Kirk couldn’t understand why Tommy had invited the Puerto Ricans in the first place. He couldn’t understand Shelly flirting with Ortiz, as if she might find the creature attractive. Kirk’s fury was volcanic, too awesome a force to be contained, like some ancient, wrathful god let loose in the body of a seventeen year old. The pimples on his neck seemed to glow more red, like pin holes in his flesh, showing the fire inside.
His car was a Frankenstein’s monster of bondo, rust, and parts that looked wrongly matched. By contrast, the pistol that he took from under the seat was pristine-looking, as clean as a carving from ice. Holding it in his fist, he felt stronger already. And so did J611821.
* * *
As if he gazed right out of the gun’s muzzle, J611821 relished staring into the faces of the children at the party. Their terror intoxicated him. He inhaled, in his way, their adrenalin. He smelled the platelets of their blood as, agitated, they rushed more quickly through veins like hordes of panicked sheep.
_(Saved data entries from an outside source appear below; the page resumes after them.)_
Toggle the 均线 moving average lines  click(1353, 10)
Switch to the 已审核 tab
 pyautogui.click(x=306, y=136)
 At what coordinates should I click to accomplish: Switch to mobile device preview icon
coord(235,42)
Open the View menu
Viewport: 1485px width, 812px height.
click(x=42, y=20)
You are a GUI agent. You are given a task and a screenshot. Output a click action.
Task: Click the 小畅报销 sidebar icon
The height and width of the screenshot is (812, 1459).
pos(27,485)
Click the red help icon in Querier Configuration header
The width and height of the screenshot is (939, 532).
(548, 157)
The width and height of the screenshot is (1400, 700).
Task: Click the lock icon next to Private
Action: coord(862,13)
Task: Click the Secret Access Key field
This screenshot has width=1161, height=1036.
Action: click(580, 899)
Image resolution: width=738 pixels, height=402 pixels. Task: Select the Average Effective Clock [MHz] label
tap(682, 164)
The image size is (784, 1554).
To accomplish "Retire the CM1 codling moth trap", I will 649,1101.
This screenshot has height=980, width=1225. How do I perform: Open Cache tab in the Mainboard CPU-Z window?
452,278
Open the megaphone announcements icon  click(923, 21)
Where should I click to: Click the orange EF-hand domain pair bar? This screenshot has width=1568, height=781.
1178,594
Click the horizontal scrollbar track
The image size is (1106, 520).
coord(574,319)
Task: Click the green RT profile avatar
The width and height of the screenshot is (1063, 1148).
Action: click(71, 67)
The sweat of Kirk’s fist excited him further. He loved the foolish, weak, moronic boy at that instant. They had never been more bonded. The boy had purchased J611821 illegally six months ago and hadn’t yet used him. Now J611821 would relive the loss of his own virginity as the boy lost his. How could the sex humans experienced be more intense than this coupling of lust? How could the deluded artifice of love compare to the clean, honest purity of hate?
Kirk pulled the trigger. J611821 roared loudly in the ecstasy of release. He flew like an angel. He pierced the fragile dome of Ricardo Ortiz’s skull. Ah, the blood! All around him, tissues and membranes steeped in blood. And here, in the brain, the soul of Ricardo Ortiz made its office. Sometimes a demon had to pursue a soul through the body a little, but J611821 caught Ortiz instantly before the human’s essence even knew what was transpiring.
Kirk swivelled and thrust his arm at Ortiz’s friend. Three joyous blasts, and the boy went down with a slug flattened against his shoulder blade and two zigzagging through his meaty buttocks. The boy did not die, however, and J611821’s instincts told him that he would not perish from these wounds. A pity. Ah, but the blood. And before he withdrew his essence from the buried lead slugs, abandoning them, J611821 at least got to taste the fluttery horror in the boy’s soul.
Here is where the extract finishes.